> **SEITE**
# Wer kennt meine Fische



## Rauchhaus (28. Mai 2008)

Hallo Teichfreunde,

ich habe vor einem Jahr meinen Teich erneuert. Er war total zugewachsen. Nun sieht er wieder gut aus.  Ich sah plötzlich 2 Fische (sind sonst keine drin)
Die Fische sind ca. 6 cm lang, der Rücken ist bläulich und die Unterseite richtig orange. Ich habe schon überall geschaut, aber keiner kennt solche Fische. 

Wer kann mir sagen wie die heißen und wie groß die werden.

Freue mich über eine Antwort


----------



## Frank (28. Mai 2008)

*AW: Wer kennt meine Fische*

Hallo Rauchhaus,

*herzlich willkommen bei uns im Club.* 

könnte es sich um diese Fische (klick hier) handeln?

Dann sind es Blauorfen.


----------



## jochen (28. Mai 2008)

*AW: Wer kennt meine Fische*

Hi Rauchhaus,

oder ein Stichling... 

https://www.hobby-gartenteich.de/forum/glossary.php?do=listglossary/page-2&c=3&ltr=S

ein Bild wäre sehr hilfreich...


----------



## Rauchhaus (28. Mai 2008)

*AW: Wer kennt meine Fische*

Hallo Jochen und Frank,

die Blauorfen sehen anders aus, aber danke für die schnelle Nachricht.  Ich habe leider kein Bild, mein Foto taugt nichts. 
Die Fische sind richtig geteielt halb blau und halb orange. Die buddeln immer im Sand und beschützen diese Stelle. Wenn __ Molche in die Nähe kommen, vertreiben die Fische die Eindringlinge.

Ich versuch mal ein Foto zu machen. 
Gruß Rauchhaus


----------



## Harald (29. Mai 2008)

*AW: Wer kennt meine Fische*

Hallo Rauchhaus,
ich würde ja bei Fischen, die ein solches Revierverhalten an den Tag legen, immer auf __ Sonnenbarsche tippen, allerdings passt eine farbliche Beschreibung überhaupt nicht dazu.
Bitterlinge können auch eine leichte Blaufärbung, allerdings gibt es an denen nichts oranges. Ein Revierverhalten legen die gegenüber ihren Artgenossen an den Tag, wenn sie eine Muschel verteidigen (zumindestens beobachte ich entsprechendes bei mir im Teich).
Könnte es denn sein, dass jemand bei Dir Fische aus einem Aquarium im Teich geparkt hat?


----------



## midnite (29. Mai 2008)

*AW: Wer kennt meine Fische*

Hallo,
wie wärs mit Elritze

Nur Rückenblau passt nicht


----------



## Armin (29. Mai 2008)

*AW: Wer kennt meine Fische*

Ahoi Harald,

die Beschreibung passt doch auf __ Sonnenbarsche. Oben balu unten orange.

> **BEREITGESTELLTE DATENSÄTZE**
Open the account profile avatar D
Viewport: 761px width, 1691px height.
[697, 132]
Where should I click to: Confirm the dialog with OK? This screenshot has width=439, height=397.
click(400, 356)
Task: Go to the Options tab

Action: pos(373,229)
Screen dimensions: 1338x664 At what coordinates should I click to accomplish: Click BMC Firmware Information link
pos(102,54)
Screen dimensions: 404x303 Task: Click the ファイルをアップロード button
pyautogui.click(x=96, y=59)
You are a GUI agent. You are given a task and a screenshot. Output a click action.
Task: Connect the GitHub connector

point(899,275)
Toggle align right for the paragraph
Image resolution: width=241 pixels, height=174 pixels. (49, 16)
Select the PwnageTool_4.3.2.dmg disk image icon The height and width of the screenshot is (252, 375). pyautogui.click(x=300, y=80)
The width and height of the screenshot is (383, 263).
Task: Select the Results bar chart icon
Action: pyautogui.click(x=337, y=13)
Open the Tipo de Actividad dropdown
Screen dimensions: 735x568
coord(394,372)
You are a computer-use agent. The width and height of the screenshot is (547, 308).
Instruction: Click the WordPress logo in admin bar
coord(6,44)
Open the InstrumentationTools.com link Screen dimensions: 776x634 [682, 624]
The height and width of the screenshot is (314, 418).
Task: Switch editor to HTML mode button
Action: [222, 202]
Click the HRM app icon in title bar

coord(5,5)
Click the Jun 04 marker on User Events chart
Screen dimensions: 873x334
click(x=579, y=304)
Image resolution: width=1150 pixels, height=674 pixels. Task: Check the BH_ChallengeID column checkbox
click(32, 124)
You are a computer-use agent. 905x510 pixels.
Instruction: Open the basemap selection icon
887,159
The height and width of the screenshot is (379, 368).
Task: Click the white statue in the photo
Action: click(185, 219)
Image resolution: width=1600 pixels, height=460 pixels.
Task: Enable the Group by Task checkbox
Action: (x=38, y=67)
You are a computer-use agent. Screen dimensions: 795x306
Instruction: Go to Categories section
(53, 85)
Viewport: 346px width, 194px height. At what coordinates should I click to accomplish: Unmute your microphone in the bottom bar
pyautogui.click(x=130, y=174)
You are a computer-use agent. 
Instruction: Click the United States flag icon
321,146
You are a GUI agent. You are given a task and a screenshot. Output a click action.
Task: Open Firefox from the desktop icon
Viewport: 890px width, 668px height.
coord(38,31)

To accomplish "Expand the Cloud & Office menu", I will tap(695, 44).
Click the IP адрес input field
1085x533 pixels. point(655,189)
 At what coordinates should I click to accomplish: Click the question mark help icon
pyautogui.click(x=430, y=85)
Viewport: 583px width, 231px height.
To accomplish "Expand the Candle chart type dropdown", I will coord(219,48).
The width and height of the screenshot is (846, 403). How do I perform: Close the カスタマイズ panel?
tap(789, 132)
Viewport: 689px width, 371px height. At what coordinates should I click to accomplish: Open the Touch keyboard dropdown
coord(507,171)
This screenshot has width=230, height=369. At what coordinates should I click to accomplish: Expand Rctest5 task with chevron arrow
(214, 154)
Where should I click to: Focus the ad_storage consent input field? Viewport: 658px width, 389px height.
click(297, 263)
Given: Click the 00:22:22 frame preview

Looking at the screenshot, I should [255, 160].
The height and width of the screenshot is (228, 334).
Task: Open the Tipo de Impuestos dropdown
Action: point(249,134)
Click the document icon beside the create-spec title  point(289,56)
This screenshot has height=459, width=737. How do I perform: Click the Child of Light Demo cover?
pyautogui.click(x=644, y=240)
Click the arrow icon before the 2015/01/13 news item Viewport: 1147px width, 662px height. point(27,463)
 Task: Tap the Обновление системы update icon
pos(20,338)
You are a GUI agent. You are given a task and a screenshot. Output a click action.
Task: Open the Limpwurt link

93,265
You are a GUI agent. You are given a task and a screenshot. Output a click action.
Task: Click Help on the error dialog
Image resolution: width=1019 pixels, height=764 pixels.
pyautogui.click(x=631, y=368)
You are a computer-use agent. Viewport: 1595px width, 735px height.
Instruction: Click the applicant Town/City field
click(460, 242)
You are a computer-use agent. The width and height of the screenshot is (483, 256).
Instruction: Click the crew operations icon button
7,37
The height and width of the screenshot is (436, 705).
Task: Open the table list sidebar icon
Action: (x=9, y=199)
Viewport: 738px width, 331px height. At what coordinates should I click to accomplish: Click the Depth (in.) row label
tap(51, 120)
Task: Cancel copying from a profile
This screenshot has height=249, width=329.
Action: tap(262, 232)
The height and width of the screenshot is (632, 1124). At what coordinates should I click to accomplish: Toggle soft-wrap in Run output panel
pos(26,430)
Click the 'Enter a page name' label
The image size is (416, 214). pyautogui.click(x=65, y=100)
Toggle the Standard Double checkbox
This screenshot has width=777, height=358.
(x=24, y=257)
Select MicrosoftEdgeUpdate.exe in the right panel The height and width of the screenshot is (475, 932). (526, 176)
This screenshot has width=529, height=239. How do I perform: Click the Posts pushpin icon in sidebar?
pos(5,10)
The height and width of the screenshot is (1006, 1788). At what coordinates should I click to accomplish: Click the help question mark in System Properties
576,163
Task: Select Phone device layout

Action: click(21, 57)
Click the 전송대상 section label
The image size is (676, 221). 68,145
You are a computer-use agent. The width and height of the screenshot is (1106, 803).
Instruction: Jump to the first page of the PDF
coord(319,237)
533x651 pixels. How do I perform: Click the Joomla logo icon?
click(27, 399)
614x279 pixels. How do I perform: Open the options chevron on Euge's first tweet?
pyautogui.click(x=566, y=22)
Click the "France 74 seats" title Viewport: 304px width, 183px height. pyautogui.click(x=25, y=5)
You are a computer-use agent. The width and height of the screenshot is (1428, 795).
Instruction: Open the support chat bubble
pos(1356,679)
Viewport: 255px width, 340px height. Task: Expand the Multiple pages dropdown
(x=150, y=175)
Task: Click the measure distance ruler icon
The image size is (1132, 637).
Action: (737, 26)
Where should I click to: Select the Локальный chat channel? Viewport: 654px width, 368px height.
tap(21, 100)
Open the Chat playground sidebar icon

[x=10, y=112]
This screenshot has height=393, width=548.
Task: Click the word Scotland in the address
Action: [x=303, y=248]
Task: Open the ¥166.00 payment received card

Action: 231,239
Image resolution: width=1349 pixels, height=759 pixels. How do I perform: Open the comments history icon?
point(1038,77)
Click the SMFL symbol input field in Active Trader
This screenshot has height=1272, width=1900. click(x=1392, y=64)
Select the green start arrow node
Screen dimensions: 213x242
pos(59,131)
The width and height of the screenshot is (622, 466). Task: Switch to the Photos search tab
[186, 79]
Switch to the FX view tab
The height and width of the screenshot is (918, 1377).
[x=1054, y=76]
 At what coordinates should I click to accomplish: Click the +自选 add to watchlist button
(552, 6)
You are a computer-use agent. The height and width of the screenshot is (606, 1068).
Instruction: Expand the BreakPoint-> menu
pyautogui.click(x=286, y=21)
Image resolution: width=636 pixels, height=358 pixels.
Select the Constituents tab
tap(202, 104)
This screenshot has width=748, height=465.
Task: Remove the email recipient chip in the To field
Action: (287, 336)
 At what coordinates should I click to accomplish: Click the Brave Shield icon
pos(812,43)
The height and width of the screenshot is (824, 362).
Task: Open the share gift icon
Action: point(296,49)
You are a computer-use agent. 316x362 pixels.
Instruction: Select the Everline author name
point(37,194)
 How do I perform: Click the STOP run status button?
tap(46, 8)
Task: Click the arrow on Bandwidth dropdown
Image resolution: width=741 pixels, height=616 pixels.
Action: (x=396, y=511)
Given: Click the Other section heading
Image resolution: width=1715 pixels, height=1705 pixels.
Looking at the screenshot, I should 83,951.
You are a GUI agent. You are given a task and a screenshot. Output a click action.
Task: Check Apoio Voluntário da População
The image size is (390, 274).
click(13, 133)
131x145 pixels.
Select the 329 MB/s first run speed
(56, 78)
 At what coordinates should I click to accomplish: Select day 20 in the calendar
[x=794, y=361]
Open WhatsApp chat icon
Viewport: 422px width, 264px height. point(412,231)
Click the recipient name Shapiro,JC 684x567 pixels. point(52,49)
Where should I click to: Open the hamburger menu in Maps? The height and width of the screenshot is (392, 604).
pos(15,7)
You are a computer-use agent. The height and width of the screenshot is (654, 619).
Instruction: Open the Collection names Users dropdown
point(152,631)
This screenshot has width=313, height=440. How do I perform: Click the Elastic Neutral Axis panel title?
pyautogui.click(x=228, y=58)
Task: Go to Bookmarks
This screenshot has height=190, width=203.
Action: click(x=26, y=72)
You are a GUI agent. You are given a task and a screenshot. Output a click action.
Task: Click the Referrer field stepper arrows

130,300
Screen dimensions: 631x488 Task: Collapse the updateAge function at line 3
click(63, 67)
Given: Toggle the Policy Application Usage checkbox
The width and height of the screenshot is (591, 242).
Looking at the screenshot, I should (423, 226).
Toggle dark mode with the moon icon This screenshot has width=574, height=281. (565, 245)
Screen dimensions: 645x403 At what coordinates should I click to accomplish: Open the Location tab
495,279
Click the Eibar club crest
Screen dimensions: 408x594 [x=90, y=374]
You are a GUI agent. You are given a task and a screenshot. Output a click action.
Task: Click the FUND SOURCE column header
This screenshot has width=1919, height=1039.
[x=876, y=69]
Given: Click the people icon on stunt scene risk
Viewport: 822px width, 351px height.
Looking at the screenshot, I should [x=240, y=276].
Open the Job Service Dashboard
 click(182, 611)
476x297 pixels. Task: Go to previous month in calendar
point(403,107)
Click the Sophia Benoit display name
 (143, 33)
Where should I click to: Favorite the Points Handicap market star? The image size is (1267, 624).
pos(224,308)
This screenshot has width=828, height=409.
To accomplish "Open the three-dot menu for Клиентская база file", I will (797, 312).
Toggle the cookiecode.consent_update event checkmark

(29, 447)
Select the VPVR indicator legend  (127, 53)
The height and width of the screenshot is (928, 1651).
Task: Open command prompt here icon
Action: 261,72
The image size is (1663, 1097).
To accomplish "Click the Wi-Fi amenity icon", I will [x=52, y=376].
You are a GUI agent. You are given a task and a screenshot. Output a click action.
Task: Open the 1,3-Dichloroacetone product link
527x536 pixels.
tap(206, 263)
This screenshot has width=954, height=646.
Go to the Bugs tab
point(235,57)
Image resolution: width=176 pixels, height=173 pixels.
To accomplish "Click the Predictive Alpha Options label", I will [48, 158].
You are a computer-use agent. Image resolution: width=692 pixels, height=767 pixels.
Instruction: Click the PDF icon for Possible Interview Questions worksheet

> **ZIEL DER AUFGABE**
Beantworte folgende Fragen zum Thread über die unbekannten Teichfische:
(a) Wie lang sind die Fische nach Angabe von Rauchhaus ungefähr?
(b) Um welche Fische könnte es sich laut Frank handeln?
(c) Was verteidigen Bitterlinge nach Haralds Beobachtung gegenüber ihren Artgenossen?

> **ERGEBNIS DER AUFGABE**
(a) Etwa 6 cm.
(b) Um Blauorfen.
(c) Eine Muschel.